Sony w swoim oświadczeniu sugeruje, że jeśli fuzja dojdzie do skutku, Microsoft przestanie wypuszczać gry Call of Duty na platformy PlayStation, zasadniczo zmieniając Sony w kolejne Nintendo, jeśli chodzi o konkurowanie na rynku strzelanek z oceną 18.

Sedno argumentacji Sony związanej z tym twierdzeniem opiera się na twierdzeniu Microsoftu, że platformy do gier bez gier Call of Duty nadal odnoszą sukcesy, przy czym ta ostatnia firma podaje jako przykład Nintendo. Sony twierdzi, że w oświadczeniu Microsoftu „ignoruje fakty”, ponieważ model biznesowy Nintendo nie opiera się na poleganiu na franczyzie strzelanek z oceną 18.

„Microsoft argumentuje, że zróżnicowany model Nintendo pokazuje, że PlayStation nie potrzebuje Call of Duty, aby skutecznie konkurować. Ale to ujawnia prawdziwą strategię Microsoftu” – stwierdziło SIE w oświadczeniu. „Microsoft chce, aby PlayStation upodobniło się do Nintendo, a nie było tak bliskim i skutecznym konkurentem Xboxa.

„Po transakcji Xbox stanie się punktem kompleksowej obsługi wszystkich najlepiej sprzedających się serii strzelanek na konsole (Call of Duty, Halo, Gears of War, Doom, Overwatch), jak wyjaśniono w decyzji, a następnie będzie wolny od znaczną presję konkurencyjną”.

„Ignorując te fakty, Microsoft utrzymuje, że Nintendo odniosło sukces bez dostępu do Call of Duty” – czytamy w oświadczeniu. „To mija się z celem. Decyzja stanowi wystarczający dowód na to, że Nintendo oferuje zróżnicowane doświadczenia na Xbox i PlayStation, koncentrując się na grach dla całej rodziny, które bardzo różnią się od gier PEGI 18 FPS, takich jak Call of Duty.

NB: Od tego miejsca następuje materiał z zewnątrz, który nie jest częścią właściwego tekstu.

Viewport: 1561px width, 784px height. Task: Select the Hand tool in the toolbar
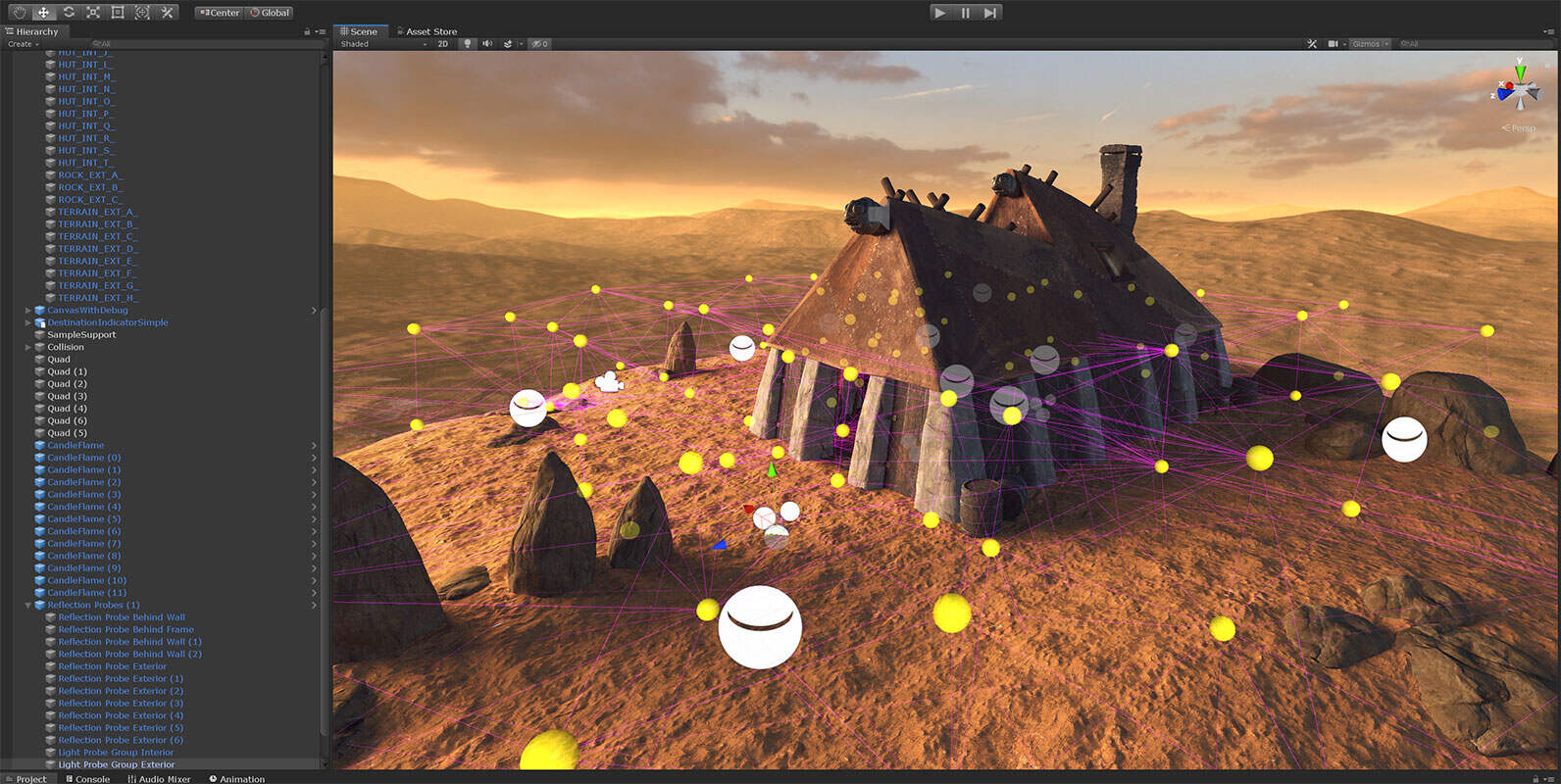tap(19, 13)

Sony zauważa również, że, co ciekawe, Microsoft nie śledzi Nintendo w ten sam sposób, w jaki robi to PlayStation w swoich wewnętrznych dokumentach, jeśli chodzi o punktację w zawodach. Oznacza to, że Microsoft tak naprawdę nie postrzega platform Nintendo jako konkurencji dla konsoli Xbox w taki sam sposób, w jaki postrzega PlayStation jako konkurencję.

„Potwierdzają to wewnętrzne dokumenty Microsoftu, które według CMA pokazują, że: „Ogólnie rzecz biorąc, wewnętrzne dokumenty Microsoftu dokładniej śledzą PlayStation niż Nintendo, przy czym Nintendo często nie uwzględnia wewnętrznych ocen konkurencji”.

Microsoft znajduje się obecnie w obliczu wzmożonej kontroli ze strony unijnego organu regulacyjnego, Komisji Europejskiej, w związku z przejęciem Activision Blizzard.